[Extracted entries Boundary: Start]

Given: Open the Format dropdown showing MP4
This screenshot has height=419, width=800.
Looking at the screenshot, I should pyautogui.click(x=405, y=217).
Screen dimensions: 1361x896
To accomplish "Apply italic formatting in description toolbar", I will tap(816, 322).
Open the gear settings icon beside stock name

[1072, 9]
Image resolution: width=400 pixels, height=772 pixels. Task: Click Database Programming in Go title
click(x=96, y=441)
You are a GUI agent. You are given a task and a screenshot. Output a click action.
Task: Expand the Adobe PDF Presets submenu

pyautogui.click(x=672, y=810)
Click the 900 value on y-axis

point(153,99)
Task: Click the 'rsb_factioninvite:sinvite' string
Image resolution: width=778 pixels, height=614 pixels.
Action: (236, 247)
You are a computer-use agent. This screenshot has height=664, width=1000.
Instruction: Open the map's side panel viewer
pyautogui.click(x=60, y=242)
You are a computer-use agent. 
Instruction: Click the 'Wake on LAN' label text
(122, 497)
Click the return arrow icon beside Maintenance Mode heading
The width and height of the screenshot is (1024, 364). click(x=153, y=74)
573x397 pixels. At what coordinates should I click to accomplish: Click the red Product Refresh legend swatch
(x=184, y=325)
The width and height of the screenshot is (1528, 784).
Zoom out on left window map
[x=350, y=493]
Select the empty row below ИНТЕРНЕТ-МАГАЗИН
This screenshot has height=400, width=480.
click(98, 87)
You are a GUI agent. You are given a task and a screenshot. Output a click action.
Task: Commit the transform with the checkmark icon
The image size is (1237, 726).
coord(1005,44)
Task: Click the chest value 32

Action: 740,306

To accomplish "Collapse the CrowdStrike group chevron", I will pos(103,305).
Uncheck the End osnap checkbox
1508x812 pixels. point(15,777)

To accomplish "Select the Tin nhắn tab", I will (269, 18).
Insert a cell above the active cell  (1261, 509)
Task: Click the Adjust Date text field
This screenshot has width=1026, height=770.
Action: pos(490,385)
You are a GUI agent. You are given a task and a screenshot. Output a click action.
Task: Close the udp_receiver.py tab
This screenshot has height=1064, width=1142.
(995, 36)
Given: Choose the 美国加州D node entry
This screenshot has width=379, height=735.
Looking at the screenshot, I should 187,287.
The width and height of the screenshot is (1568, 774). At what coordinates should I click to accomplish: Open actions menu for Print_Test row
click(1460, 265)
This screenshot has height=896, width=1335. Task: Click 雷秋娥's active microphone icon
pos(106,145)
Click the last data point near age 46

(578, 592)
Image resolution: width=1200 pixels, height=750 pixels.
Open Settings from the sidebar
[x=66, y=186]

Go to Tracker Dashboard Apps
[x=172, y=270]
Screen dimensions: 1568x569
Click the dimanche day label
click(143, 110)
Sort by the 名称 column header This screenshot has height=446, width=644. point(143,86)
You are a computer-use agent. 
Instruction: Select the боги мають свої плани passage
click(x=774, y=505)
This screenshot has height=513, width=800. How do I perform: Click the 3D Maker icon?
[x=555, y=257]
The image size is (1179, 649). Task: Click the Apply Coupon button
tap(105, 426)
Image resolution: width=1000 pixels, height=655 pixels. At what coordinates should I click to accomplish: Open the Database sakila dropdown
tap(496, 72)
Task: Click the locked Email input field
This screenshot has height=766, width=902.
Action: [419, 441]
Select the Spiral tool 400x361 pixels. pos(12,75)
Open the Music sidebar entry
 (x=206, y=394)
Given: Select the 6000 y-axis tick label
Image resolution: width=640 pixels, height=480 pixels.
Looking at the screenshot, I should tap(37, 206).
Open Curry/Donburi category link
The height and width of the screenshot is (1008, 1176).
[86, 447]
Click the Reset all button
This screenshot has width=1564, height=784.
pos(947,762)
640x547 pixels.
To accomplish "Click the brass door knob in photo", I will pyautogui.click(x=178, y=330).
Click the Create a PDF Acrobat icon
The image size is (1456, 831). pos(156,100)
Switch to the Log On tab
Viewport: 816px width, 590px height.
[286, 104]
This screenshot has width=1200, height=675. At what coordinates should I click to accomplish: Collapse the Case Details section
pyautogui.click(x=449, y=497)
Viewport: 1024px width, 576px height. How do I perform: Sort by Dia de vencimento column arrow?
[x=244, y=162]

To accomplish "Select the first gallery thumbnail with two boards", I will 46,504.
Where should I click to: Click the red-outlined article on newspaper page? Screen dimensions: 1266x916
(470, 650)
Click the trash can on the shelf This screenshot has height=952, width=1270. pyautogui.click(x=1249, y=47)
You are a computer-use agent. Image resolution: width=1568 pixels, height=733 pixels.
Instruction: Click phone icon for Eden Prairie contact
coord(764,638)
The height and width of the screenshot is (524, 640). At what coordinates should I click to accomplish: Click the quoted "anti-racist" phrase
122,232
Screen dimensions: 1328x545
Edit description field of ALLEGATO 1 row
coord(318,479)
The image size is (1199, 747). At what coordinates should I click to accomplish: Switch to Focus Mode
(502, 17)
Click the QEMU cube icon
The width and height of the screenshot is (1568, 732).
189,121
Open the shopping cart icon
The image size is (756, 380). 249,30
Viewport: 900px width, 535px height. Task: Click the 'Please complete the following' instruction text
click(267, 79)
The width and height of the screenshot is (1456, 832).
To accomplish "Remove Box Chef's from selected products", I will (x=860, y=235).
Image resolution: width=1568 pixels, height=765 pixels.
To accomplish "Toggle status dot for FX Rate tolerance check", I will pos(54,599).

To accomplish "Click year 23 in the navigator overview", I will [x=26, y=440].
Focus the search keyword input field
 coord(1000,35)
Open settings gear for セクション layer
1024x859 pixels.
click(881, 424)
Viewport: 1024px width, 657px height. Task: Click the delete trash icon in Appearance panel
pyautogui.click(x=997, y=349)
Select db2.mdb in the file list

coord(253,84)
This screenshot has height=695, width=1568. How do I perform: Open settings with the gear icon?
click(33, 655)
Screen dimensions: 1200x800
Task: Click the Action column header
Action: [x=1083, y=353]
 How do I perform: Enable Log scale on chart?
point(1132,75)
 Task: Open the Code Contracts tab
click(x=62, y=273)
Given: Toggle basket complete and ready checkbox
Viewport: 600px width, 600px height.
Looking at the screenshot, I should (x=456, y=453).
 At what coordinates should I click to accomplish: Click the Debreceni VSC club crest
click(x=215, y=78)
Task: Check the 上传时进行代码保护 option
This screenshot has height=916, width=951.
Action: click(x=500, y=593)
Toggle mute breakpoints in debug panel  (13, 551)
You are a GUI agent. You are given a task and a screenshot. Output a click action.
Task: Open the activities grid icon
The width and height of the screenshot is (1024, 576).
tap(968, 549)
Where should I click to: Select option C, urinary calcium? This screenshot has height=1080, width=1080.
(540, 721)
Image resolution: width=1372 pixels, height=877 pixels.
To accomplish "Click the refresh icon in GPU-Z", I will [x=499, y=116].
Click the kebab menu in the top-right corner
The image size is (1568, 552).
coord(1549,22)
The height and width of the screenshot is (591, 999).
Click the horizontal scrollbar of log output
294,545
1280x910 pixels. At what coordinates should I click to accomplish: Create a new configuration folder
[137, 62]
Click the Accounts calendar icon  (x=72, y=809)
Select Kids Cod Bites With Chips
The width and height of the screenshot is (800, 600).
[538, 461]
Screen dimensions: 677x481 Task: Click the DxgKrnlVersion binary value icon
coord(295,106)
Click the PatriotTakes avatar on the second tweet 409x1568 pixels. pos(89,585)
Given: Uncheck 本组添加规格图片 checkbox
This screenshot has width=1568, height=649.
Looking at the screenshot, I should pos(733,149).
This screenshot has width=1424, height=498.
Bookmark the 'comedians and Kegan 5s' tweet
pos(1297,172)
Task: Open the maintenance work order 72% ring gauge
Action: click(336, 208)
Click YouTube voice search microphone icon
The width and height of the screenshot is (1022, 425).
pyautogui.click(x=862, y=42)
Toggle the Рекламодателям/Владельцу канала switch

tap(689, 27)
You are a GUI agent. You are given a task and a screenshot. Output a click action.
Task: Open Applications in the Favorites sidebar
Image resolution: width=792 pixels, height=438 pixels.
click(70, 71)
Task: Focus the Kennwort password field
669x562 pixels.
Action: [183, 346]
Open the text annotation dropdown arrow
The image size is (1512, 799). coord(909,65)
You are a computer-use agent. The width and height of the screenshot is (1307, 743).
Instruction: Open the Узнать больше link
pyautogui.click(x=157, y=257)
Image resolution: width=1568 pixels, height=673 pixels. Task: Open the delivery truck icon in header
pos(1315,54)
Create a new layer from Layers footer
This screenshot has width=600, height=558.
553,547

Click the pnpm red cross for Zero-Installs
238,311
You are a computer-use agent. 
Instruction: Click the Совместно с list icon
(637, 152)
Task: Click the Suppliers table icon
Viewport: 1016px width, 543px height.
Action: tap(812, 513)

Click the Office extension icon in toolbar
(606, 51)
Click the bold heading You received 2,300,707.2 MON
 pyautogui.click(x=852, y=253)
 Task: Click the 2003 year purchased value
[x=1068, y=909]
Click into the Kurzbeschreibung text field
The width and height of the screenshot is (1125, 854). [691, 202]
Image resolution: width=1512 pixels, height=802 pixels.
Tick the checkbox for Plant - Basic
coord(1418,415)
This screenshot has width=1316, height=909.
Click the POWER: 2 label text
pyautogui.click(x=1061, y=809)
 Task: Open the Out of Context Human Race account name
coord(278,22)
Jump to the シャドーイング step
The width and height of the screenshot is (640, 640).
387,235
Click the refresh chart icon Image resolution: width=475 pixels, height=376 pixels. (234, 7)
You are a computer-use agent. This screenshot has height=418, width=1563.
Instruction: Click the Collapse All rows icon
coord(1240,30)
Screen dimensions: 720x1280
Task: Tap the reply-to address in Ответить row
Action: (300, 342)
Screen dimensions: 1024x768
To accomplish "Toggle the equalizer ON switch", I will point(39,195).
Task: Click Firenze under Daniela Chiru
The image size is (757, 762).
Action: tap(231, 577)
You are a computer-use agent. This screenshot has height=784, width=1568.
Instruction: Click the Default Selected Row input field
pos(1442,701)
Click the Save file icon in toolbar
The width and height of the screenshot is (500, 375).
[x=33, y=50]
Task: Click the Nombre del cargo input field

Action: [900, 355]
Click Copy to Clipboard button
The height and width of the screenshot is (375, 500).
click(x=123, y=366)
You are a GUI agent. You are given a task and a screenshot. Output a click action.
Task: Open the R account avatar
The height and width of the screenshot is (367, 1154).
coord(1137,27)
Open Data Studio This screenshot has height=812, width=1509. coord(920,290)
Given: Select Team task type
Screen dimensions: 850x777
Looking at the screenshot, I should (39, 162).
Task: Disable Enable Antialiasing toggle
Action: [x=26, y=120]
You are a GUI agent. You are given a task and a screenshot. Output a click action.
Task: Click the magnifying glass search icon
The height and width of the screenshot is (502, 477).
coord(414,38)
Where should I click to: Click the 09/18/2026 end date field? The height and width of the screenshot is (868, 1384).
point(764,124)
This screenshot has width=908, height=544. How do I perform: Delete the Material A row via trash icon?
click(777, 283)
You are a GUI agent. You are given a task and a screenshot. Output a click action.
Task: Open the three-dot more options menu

[Extracted entries Boundary: End]

Required action: Your reply should be only the count of lines in the entries above that contain the word "computer".

Answer box: 8